Si nous prenons des mesures comme celles que nous préconisons ici, cette pandémie aura pour effet de mieux nous préparer à la prochaine. Mais si cette catastrophe a un côté positif, ce dernier devrait la surpasser. La coopération internationale sur les questions de santé devrait être étendue à d'autres « maux publics » mondiaux que nous n'avons pas réussi à traiter efficacement : changement climatique, conflits armés, pauvreté, inégalités croissantes, migrations internationales, prolifération nucléaire, terrorisme, etc. L'urgence de ces défis peut sembler moins pressante en ce moment, mais les menaces qu'ils font peser sur nous tous persistent.

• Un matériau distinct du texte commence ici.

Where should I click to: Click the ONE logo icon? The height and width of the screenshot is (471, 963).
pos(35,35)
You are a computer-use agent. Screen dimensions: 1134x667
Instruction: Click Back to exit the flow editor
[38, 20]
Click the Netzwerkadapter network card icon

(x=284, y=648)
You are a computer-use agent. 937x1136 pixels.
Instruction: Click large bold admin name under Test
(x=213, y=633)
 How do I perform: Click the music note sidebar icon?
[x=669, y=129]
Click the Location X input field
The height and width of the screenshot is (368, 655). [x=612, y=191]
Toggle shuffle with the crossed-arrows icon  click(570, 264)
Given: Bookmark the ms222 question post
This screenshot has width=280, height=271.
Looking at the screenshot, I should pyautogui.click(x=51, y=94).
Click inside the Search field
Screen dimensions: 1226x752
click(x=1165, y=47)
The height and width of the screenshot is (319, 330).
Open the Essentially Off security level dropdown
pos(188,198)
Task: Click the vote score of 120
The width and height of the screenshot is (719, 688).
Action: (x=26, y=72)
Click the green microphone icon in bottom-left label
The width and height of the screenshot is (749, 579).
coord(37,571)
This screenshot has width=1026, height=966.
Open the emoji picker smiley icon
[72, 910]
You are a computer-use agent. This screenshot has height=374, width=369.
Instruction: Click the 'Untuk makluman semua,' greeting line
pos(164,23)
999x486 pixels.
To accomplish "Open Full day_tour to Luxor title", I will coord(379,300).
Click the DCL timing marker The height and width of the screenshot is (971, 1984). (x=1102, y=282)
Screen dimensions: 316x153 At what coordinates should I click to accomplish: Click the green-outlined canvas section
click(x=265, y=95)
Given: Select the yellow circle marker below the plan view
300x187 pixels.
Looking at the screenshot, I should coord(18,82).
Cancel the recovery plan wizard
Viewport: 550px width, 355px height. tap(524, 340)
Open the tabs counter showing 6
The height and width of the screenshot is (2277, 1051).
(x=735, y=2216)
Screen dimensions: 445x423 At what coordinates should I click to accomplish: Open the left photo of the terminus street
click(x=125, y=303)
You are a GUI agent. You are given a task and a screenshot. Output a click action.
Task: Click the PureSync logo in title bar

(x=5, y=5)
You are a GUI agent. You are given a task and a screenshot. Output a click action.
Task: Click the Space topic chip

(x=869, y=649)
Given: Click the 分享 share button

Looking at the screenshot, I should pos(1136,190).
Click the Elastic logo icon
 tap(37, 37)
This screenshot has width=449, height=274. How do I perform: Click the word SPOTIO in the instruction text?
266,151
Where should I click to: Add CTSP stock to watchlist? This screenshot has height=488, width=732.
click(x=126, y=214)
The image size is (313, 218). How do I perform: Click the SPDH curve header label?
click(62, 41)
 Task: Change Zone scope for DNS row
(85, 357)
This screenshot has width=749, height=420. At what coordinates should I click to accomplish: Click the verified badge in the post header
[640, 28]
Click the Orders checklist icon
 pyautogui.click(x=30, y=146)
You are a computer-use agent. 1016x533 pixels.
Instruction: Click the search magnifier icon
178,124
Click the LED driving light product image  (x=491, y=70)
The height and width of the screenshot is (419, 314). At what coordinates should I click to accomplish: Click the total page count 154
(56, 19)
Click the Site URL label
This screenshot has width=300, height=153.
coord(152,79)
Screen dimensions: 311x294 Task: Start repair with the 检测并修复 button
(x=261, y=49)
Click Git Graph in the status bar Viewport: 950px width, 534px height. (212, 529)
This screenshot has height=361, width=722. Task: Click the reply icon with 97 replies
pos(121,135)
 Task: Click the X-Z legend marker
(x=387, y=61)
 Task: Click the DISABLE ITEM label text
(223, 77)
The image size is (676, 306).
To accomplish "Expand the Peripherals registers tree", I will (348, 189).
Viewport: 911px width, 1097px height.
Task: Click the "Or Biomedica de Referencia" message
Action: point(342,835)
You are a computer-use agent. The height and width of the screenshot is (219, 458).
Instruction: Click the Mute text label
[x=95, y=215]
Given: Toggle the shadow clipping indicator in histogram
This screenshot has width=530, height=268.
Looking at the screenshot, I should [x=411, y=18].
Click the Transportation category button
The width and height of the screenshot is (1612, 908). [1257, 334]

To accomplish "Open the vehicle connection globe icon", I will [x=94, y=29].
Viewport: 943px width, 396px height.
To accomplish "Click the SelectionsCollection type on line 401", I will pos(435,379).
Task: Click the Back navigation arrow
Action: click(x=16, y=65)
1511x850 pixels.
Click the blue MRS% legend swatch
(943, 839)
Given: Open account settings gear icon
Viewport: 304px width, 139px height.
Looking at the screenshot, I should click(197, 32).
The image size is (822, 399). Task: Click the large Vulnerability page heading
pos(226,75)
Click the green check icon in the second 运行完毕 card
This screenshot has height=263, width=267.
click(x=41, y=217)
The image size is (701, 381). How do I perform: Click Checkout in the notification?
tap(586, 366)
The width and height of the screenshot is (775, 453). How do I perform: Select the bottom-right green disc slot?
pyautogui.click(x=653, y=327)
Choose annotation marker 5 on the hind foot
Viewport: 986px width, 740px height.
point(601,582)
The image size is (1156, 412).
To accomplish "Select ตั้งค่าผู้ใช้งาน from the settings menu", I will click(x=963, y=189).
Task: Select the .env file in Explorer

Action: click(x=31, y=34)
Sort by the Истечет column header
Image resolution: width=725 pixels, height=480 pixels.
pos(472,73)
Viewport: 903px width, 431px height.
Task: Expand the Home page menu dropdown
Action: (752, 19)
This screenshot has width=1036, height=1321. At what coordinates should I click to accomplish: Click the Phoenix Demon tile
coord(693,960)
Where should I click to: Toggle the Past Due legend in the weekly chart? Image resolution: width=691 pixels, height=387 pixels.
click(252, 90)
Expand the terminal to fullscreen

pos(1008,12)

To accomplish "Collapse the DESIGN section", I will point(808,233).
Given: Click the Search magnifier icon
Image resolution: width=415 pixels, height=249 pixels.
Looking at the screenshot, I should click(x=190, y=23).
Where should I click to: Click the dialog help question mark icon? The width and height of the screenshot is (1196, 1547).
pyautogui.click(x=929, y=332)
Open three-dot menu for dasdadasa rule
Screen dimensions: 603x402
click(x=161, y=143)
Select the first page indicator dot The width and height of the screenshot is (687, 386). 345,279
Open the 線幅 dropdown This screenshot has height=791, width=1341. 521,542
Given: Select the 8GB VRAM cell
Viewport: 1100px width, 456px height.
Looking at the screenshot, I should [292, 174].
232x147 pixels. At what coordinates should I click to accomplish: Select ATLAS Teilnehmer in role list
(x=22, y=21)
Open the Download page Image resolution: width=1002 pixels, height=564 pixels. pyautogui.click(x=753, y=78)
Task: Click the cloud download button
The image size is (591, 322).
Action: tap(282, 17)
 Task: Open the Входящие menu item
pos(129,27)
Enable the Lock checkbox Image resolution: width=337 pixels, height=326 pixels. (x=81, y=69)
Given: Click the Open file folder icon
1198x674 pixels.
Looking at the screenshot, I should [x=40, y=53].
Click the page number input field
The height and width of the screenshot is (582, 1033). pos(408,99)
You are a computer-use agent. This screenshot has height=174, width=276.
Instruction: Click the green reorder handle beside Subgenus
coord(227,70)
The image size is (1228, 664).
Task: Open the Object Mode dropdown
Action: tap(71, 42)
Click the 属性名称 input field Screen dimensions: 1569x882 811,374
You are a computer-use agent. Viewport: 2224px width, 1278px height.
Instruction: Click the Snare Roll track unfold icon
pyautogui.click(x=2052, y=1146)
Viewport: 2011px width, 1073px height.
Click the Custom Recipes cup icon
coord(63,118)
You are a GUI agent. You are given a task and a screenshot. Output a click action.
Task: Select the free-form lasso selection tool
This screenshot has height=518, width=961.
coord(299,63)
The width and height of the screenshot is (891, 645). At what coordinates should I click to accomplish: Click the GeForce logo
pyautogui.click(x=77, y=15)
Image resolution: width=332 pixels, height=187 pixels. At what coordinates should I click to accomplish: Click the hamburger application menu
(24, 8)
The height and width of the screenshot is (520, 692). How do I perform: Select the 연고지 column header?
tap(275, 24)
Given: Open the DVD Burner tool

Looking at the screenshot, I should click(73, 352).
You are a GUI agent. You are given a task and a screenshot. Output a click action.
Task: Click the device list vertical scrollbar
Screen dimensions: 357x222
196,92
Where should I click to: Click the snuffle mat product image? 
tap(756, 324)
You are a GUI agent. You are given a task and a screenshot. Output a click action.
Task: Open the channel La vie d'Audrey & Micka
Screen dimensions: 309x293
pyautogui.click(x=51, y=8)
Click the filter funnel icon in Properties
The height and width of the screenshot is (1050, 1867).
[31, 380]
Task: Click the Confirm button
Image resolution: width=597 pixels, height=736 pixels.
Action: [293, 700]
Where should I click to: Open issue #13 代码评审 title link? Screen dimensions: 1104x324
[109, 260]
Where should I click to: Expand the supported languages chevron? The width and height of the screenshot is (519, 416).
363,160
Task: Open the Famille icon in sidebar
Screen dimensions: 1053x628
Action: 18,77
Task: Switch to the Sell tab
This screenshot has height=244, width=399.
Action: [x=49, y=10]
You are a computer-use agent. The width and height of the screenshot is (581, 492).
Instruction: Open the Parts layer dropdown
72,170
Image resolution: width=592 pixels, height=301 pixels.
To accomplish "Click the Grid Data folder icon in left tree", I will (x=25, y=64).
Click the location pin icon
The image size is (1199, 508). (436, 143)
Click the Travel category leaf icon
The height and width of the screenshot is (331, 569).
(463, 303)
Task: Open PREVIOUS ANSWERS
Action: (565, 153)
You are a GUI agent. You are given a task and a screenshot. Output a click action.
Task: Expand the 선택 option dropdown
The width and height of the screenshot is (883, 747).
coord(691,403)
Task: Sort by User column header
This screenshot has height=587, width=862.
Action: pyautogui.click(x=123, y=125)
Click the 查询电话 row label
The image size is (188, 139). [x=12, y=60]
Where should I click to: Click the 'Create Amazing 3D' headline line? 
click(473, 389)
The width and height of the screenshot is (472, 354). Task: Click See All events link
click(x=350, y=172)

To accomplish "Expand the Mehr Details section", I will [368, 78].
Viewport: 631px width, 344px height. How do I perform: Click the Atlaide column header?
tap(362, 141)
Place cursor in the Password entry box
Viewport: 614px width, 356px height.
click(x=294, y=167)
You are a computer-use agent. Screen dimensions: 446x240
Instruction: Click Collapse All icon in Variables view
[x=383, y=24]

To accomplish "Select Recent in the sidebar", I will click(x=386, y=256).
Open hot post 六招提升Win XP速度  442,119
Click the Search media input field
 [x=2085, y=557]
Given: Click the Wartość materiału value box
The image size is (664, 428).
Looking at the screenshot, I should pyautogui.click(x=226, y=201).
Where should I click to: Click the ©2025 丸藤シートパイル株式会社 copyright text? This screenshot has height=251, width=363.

Dans notre monde interconnecté, nous devons relancer le multilatéralisme en le rendant plus cohérent et mieux adapté à nos besoins. Cela signifie renforcer les institutions et les mécanismes qui fonctionnent, réformer ou éliminer ceux qui ne fonctionnent pas et créer ceux dont nous avons besoin. Cette crise nous rappelle notre fragilité et l'importance de l'unité internationale. Il ne fait aucun doute que nous sommes tous concernés par cette crise. Elle nous montre clairement que nous devrions considérer une coopération plus étroite en matière de santé publique mondiale comme un catalyseur en faveur d'un multilatéralisme dont nous avons besoin.